--- START Document passage ---

Question

Use a graphing utility to make rough estimates of the intervals on which $$f^{\prime}(x)>0,$$ and then find those intervals exactly by differentiating.$$f(x)=x-\frac{1}{x}$$

Answer

**step1 Understanding the Problem and Rough Estimation using Graphing Utility**

The problem asks us to find the intervals where the derivative of the function $$f(x) = x - \frac{1}{x}$$ is positive, i.e., $$f'(x) > 0$$. This means finding where the original function $$f(x)$$ is increasing. A graphing utility can help us make a rough estimate. When using a graphing utility, you would first plot the function $$f(x) = x - \frac{1}{x}$$. Then, visually identify the sections of the graph where the function is rising from left to right. These sections correspond to where $$f'(x) > 0$$. For this specific function, you would observe that the graph is always increasing as you move from left to right, except at the point $$x=0$$ where it has a vertical asymptote and is undefined. Therefore, a rough estimate would be that $$f'(x) > 0$$ for all $$x$$ except $$x=0$$.

--- END Document passage ---
--- START Given data ---

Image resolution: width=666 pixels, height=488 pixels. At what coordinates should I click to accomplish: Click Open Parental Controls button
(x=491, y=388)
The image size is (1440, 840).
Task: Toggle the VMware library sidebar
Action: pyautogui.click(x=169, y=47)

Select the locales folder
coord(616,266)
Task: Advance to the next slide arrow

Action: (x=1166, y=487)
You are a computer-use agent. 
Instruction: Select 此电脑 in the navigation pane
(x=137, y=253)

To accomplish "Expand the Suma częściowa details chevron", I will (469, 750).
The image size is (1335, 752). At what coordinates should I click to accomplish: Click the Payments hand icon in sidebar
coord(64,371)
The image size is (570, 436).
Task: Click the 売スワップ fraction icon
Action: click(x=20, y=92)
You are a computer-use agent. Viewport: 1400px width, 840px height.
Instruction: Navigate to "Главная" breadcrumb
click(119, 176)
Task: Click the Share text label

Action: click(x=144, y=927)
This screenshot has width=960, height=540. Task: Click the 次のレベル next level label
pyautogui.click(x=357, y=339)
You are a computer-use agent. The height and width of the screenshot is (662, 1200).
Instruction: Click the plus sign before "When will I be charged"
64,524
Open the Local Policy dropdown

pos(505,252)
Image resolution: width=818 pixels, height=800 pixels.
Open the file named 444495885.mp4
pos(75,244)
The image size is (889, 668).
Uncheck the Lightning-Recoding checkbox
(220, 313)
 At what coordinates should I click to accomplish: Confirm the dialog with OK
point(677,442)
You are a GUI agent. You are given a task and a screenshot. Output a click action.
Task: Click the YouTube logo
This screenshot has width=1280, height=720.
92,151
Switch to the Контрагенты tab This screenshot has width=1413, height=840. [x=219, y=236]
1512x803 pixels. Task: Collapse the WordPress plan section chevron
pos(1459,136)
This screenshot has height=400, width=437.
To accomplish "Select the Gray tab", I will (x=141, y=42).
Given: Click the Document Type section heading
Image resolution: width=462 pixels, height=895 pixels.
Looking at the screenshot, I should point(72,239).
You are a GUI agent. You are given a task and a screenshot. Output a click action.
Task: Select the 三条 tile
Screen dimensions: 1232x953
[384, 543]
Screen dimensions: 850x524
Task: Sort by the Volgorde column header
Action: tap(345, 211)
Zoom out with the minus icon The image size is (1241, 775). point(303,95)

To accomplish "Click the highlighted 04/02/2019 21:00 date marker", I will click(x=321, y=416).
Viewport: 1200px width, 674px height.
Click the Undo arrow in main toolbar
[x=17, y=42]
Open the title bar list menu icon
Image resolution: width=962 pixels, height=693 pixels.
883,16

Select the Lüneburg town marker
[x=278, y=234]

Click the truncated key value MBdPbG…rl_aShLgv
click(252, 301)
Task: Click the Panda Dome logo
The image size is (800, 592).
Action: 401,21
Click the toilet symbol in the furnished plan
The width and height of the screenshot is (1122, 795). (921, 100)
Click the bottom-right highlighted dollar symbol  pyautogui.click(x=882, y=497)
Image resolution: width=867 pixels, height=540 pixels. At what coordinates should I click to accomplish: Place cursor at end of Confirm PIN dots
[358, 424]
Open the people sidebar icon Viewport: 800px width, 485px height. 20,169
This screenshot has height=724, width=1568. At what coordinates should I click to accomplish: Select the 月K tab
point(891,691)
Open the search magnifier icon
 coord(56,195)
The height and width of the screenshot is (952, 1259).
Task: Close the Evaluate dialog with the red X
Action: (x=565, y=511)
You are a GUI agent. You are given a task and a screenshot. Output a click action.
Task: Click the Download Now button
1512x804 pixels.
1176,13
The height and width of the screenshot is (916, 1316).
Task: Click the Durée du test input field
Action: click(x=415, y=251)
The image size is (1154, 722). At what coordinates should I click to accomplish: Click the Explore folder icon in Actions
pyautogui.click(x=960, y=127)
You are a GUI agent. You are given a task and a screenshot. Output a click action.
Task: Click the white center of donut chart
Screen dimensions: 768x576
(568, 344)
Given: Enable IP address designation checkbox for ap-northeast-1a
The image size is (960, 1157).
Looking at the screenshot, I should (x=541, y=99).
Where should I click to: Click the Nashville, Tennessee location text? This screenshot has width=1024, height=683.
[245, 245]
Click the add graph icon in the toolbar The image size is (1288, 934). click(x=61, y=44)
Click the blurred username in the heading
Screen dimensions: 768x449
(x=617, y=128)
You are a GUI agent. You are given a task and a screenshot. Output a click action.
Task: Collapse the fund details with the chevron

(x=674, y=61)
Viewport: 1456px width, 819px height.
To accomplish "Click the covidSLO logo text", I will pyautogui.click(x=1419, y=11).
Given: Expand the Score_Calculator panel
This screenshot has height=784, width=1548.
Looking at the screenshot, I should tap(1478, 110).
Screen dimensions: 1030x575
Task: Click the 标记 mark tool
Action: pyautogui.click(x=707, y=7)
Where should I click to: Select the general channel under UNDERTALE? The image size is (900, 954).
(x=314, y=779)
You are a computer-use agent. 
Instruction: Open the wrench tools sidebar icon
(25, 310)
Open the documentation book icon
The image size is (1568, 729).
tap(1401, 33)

--- END Given data ---

Given task 1 —
Please rewrite everything in the records from the start down to the line with "(x=137, y=253)", changing "Select" to "Choose" and leaving the rest as it is.
Given task 2 —
Continue the solution for where the derivative of $$f(x) = x - \frac{1}{x}$$ is positive, starting after its last sentence.
The text and the records have nothing to do with each other.

Answer 1 —
Image resolution: width=666 pixels, height=488 pixels. At what coordinates should I click to accomplish: Click Open Parental Controls button
(x=491, y=388)
The image size is (1440, 840).
Task: Toggle the VMware library sidebar
Action: pyautogui.click(x=169, y=47)

Choose the locales folder
coord(616,266)
Task: Advance to the next slide arrow

Action: (x=1166, y=487)
You are a computer-use agent. 
Instruction: Choose 此电脑 in the navigation pane
(x=137, y=253)

Answer 2 —
**step2 Differentiating the Function**

To find the exact intervals, we need to calculate the derivative of $$f(x)$$. Recall that $$\frac{1}{x}$$ can be written as $$x^{-1}$$. We will use the power rule for differentiation, which states that if a term is in the form $$x^n$$, its derivative is $$nx^{n-1}$$. We also use the rule that the derivative of a sum or difference of terms is the sum or difference of their individual derivatives.

$$f(x) = x - x^{-1}$$

Applying the power rule to the first term, $$x$$ (which is $$x^1$$ where $$n=1$$), and to the second term, $$x^{-1}$$ (where $$n=-1$$):

$$\frac{d}{dx}(x) = 1 \cdot x^{1-1} = 1 \cdot x^0 = 1 \cdot 1 = 1$$

$$\frac{d}{dx}(x^{-1}) = -1 \cdot x^{-1-1} = -1 \cdot x^{-2} = -\frac{1}{x^2}$$

Now, combine these results to find the derivative of $$f(x)$$. Since $$f(x)$$ is a difference, its derivative will be the difference of the derivatives of its terms.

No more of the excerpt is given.